La valutazione dei rischi nella scuola

Nella Valutazione dei Rischi (VdR) nella scuola si deve fare pertanto attenzione ai pericoli esemplificati in tabella:

Settore:lavoro d’ufficio– sedentarietà- posture statiche/disergonomiche protratte- movimenti ripetitivi- monotonia e ripetitività- eventuali sollecitazioni dall’utenza (sportello)
Settore:educazione– posture statiche/disergonomiche protratte- utilizzo intenso degli apparati fonatorio e respiratorio- elevato carico psicologico ed emotivo
Settore:pulizie– pesante carico fisico di lavoro- posture statiche/disergonomiche protratte, movimentazione manuale di carichi- lavoro a turno, lavori in isolamento- utilizzo di agenti chimici fortemente irritanti o nocivi- rischi infortunistici rilevanti (scivolamenti, …)

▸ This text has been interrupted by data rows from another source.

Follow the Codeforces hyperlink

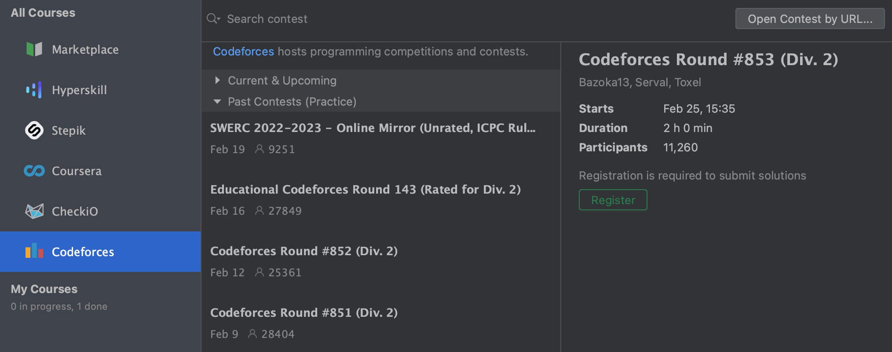coord(243,51)
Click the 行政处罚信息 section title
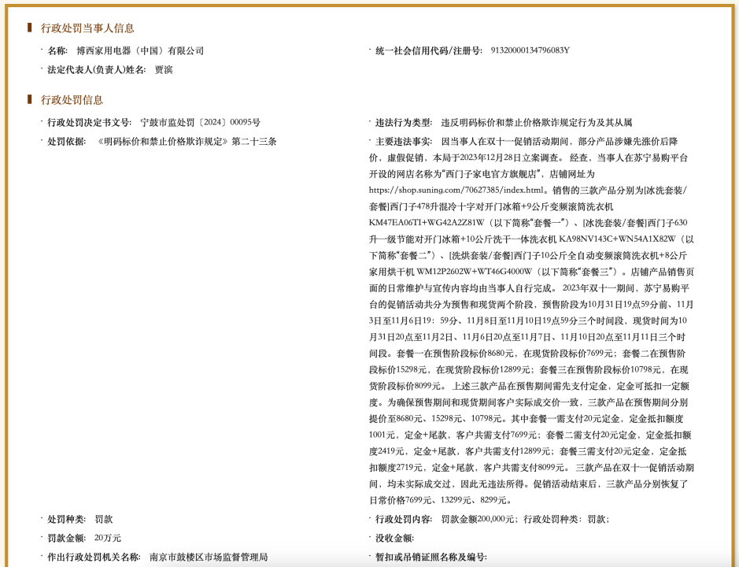The width and height of the screenshot is (739, 567). (71, 100)
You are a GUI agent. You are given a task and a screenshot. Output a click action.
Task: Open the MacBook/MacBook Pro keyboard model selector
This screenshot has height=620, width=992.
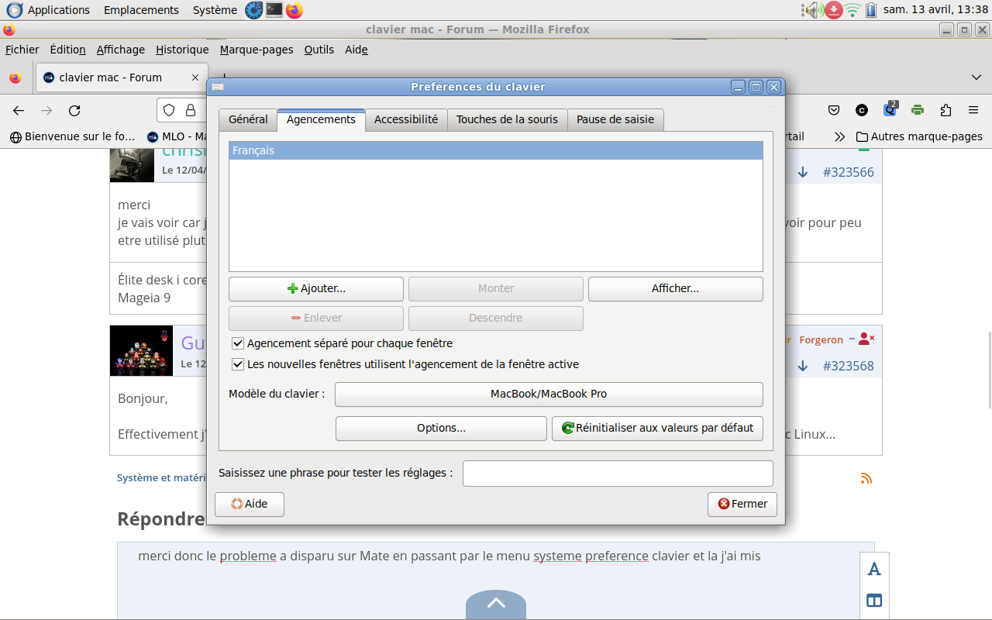tap(549, 394)
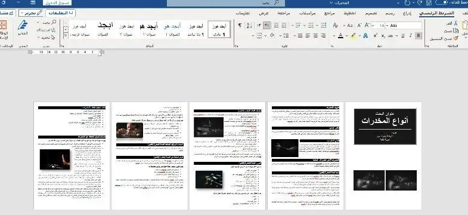
Task: Apply superscript formatting
Action: click(x=375, y=36)
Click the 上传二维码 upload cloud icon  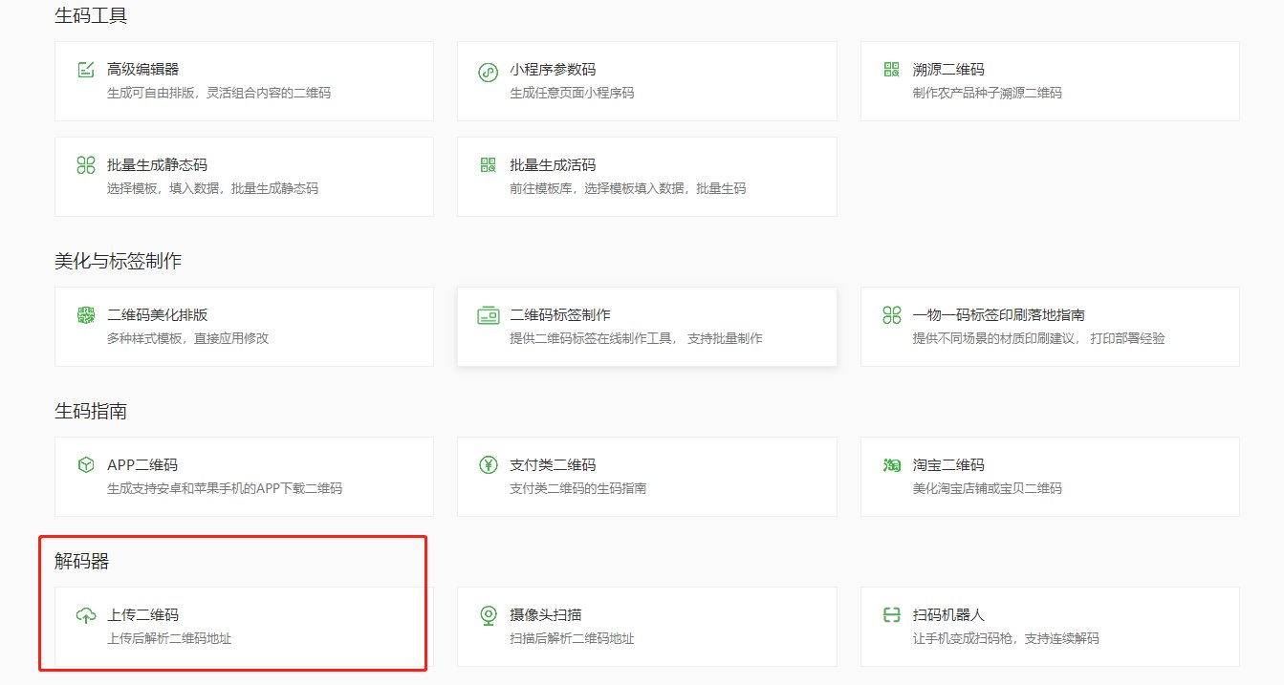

La VdR attenta e consapevole anche della tipicità degli individui lavoratori, e del ruolo più adatto a loro, può contribuire a generare organizzazioni del lavoro più sane e funzionali. Le differenze rappresentano certamente un elemento difficile da gestire, ma anche una indubbia ricchezza, e quindi una risorsa positiva per ogni organizzazione del lavoro.

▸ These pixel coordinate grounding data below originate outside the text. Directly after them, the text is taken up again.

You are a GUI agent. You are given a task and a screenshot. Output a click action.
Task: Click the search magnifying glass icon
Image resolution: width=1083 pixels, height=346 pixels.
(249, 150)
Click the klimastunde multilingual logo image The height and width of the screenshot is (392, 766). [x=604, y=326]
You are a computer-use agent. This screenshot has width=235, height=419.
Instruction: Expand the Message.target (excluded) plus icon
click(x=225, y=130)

L’importanza della formazione

Uno strumento di prevenzione efficace è sicuramente l’autovalutazione del lavoratore, da favorire mediante la formazione; ecco dunque l’importanza degli incontri di aggiornamento (almeno 6 ore in un quinquennio) in tema di sicurezza, previsti dall’accordo Stato-Regioni del 21 dicembre 2011 sulla formazione di lavoratori (almeno 8-12 ore), dirigenti e preposti, come prescritto dal d.lgs. 81/2008.

L’obbligo dell’aggiornamento si inquadra a pieno titolo nella dimensione della formazione continua nell’arco della vita lavorativa. Purtroppo, lo sappiamo, tutta questa materia può essere trattata su un piano formale (benedette carte!) o sostanziale (opportunità di partecipazione e coinvolgimento dei lavoratori con modalità e metodologie proprie dell’educazione degli adulti).

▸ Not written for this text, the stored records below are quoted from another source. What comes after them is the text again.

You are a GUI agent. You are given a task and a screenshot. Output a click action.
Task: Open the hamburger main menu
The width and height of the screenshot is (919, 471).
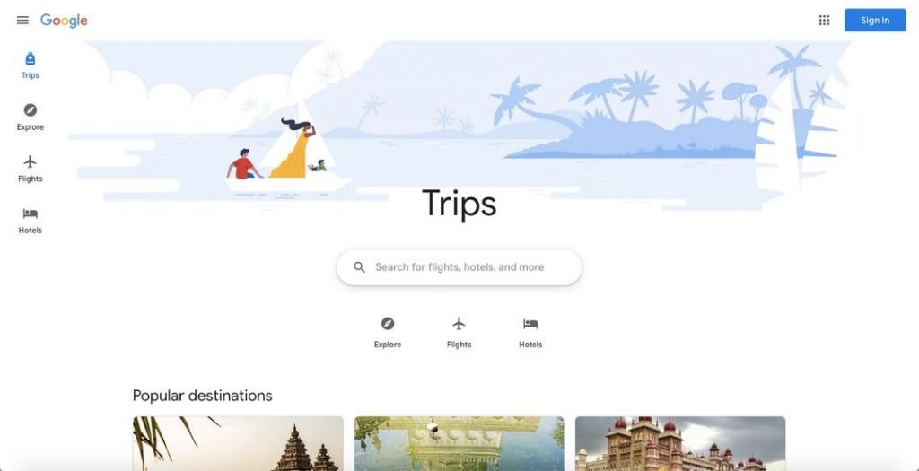(22, 21)
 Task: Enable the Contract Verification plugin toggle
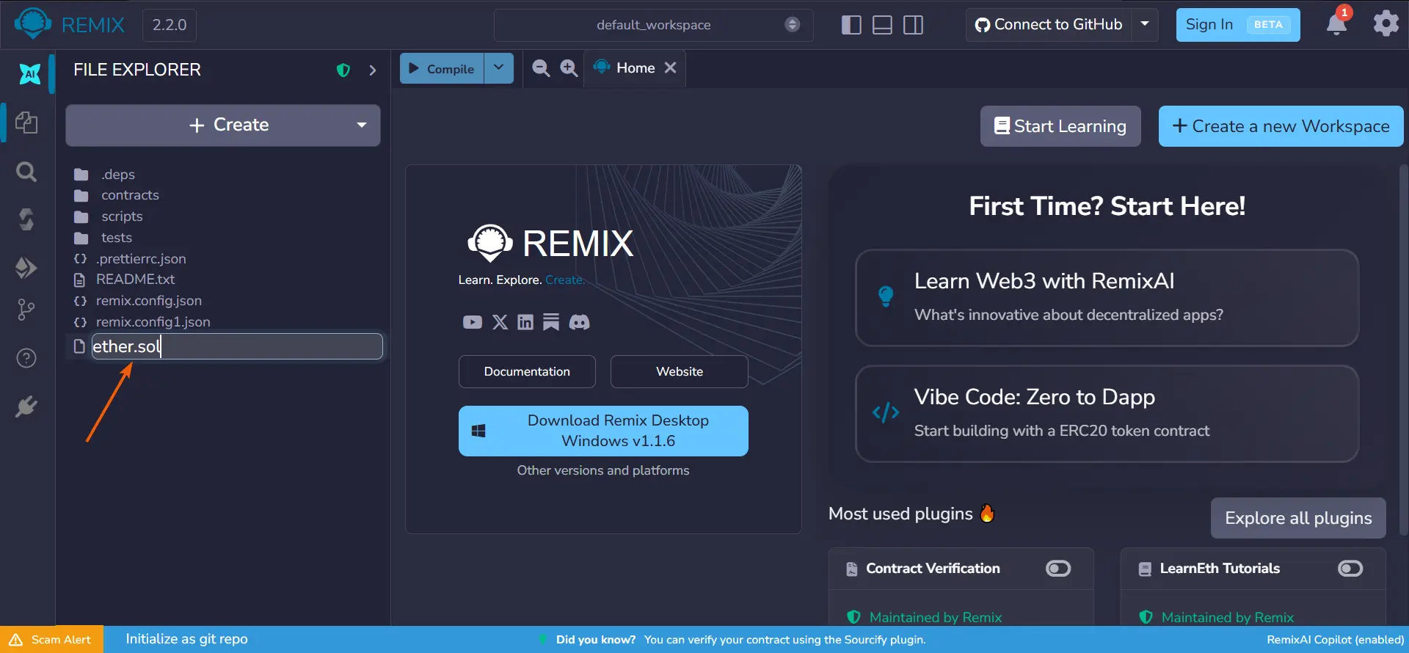pos(1058,569)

L’aggiornamento sostanziale richiesto “non deve avere carattere generale o mera riproduzione di argomenti e contenuti già proposti nei corsi base, ma deve trattare evoluzioni innovative, applicazioni pratiche collegate al contesto produttivo e ai rischi specifici del settore”. Si tratta ora di declinare la norma alla specificità dell’ambiente lavorativo e formativo chiamato “scuola”.

(*) La presente sintesi si ispira e riprende alcuni contenuti presenti nell’articolo di Giuseppina Paolantonio, pubblicato in ISL, IGIENE&SICUREZZA DEL LAVORO, rivista IPSOA, n. 10/2017, pagg. 380-385.